Cette saison, Aigul Akhmetshina a interprété Carmen sur nombre de grandes scènes internationales, au Bayerische Staatsoper de Munich en début de saison, puis à la Deutsche Oper Berlin, mais aussi dans la nouvelle production de Carrie Cracknell au Metropolitan Opera de New York en fin d’année dernière et maintenant de nouveau à la Royal Opera House de Londres à partir de 5 avril dans une mise en scène inédite de Damiano Michieletto et elle reprendra encore le rôle cet été au Festival de Glyndebourne, et ensuite à Naples.

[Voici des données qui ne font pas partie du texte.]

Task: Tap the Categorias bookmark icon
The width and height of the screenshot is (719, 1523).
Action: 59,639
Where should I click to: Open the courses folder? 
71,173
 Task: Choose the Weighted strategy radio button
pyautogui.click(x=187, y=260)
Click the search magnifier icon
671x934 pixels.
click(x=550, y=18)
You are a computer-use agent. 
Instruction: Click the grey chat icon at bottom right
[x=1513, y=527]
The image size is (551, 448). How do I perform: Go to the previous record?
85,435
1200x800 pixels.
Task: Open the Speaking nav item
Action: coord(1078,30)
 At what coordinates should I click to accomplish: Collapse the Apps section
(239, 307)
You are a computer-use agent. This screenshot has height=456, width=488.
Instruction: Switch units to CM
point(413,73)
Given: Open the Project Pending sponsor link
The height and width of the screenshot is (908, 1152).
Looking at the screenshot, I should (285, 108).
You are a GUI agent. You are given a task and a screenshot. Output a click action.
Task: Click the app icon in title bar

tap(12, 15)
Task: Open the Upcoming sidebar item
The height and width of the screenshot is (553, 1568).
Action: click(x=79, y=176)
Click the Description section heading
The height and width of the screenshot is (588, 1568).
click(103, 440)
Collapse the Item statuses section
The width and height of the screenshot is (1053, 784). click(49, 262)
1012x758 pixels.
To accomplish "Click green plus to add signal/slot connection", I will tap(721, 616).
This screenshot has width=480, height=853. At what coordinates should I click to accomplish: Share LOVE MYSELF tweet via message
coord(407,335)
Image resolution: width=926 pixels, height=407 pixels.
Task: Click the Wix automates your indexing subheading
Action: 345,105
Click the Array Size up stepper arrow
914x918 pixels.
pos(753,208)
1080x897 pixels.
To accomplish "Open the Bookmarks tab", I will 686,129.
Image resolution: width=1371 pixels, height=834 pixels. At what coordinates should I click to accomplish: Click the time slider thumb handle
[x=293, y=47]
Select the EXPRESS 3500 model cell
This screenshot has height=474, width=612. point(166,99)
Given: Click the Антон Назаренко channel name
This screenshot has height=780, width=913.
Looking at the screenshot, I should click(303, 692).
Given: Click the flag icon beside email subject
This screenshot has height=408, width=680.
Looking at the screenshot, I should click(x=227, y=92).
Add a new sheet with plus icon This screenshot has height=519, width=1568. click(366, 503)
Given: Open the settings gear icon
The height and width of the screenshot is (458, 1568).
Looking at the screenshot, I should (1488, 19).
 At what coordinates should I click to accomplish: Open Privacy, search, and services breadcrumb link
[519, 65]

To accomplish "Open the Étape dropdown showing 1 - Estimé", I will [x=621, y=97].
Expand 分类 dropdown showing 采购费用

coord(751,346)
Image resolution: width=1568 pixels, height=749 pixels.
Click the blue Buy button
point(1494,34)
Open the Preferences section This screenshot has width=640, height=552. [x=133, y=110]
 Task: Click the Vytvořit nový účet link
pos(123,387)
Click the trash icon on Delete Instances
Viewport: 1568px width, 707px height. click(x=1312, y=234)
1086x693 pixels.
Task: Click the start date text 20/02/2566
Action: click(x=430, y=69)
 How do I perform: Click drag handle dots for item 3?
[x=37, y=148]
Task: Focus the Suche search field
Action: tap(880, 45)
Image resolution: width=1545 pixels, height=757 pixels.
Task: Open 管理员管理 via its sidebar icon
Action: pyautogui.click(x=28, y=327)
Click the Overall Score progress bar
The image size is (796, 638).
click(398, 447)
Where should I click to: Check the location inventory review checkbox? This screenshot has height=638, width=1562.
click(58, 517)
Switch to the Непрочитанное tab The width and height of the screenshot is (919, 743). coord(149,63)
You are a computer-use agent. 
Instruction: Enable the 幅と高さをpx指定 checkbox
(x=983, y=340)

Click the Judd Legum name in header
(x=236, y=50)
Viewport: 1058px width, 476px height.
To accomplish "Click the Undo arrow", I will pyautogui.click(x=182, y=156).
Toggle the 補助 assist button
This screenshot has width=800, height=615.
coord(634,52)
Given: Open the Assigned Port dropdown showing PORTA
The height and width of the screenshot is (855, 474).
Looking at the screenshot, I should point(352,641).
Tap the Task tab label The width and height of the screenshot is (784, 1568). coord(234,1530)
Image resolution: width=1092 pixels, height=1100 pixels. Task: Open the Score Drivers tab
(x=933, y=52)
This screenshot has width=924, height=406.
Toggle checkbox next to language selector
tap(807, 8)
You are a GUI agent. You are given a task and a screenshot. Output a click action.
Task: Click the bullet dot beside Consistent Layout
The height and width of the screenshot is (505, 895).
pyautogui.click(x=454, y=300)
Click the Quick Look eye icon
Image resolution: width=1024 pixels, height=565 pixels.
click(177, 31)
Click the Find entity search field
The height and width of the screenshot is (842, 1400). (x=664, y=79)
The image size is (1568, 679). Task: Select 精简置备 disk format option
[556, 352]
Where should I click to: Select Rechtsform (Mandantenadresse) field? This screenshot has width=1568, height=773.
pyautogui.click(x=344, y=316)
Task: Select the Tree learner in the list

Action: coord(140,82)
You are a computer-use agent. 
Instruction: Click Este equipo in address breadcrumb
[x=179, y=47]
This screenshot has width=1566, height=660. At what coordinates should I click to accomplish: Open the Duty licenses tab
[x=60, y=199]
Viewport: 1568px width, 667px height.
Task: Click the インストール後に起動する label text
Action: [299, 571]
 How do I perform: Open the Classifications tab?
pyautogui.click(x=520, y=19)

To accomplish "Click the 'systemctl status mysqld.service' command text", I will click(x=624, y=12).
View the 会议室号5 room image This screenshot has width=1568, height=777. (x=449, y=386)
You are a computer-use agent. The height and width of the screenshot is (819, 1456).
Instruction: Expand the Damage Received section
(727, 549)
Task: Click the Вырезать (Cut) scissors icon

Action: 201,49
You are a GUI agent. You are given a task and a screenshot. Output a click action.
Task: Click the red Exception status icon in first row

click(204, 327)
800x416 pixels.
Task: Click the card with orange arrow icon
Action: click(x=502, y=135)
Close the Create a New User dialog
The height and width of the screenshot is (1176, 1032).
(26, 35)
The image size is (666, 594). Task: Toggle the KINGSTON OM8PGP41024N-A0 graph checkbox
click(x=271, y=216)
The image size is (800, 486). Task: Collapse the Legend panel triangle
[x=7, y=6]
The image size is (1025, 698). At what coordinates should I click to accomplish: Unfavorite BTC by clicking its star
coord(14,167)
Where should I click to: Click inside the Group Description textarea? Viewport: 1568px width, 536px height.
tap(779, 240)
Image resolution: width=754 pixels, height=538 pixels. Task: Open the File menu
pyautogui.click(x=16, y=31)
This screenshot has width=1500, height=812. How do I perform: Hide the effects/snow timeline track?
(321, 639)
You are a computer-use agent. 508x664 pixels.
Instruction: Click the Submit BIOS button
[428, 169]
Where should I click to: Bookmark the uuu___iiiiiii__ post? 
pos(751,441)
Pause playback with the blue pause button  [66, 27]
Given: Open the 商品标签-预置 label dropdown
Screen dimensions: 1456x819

C’est « 50 nuances de Carmen » selon Aigul Akhmetshina, qui était une Carmen féministe à New York dans la mise en scène de Carrie Cracknell (la production transposait le livret aux Etats-Unis dans une usine d’armes à feu) et sera un symbole de liberté à Londres à partir de ce 5 avril, face au Don José de Piotr Beczala. Avec sa production pour Covent Garden, Damiano Michieletto estime que « Carmen traite avant tout de liberté : d’une part, la protagoniste féminine incarne une idée de liberté absolue, ce qui implique bien souvent une vie en marge, semblable à un animal errant ; d’autre part, la mère de Don José tente de garder le contrôle sur son fils, le forçant à obéir quitte à faire dérailler sa volonté ». Le metteur en scène précise : la mère de Don José « n’est pas directement présente dans le livret, mais sa force se manifeste au travers du personnage de Micaëla. La tragédie finale, qui conduit au féminicide de Carmen, prend ainsi des allures de combat métaphorique entre deux modèles existentiels opposés ». Au regard de son tempérament, on imagine qu’Aigul Akhmetshina n’aura pas grande difficulté à incarner cette image de la liberté.

Car à certains égards, la jeune mezzo semble se reconnaitre dans le personnage de Bizet : « elle est très honnête, chaque fois qu’elle dit "je t’aime" à quelqu’un, elle le pense ; à chaque fois, elle est sincèrement convaincue d’aimer ; elle est animée par ce besoin irrépressible de vivre et de ressentir quelque-chose ». Si Aigul Akhmetshina se dit « plus prudente » que Carmen, elle dit aussi « pouvoir tout faire sur scène » et être « accro à l’adrénaline, comme tous les artistes ». À 27 ans, la mezzo est « pressée de vivre », revendique depuis l’enfance le sentiment de n’avoir pas de temps à perdre. Elle a déjà fait beaucoup et est encore très jeune. Elle a le temps ? Elle pense que non, « la vie va très vite ! ».

La nouvelle production de Carmen à la Royal Opera House de Londres est donnée du 5 avril au 31 mai. La production doit faire l’objet d’une captation vidéo en vue d’une diffusion mondiale au cinéma dans les salles partenaires le 1er mai prochain.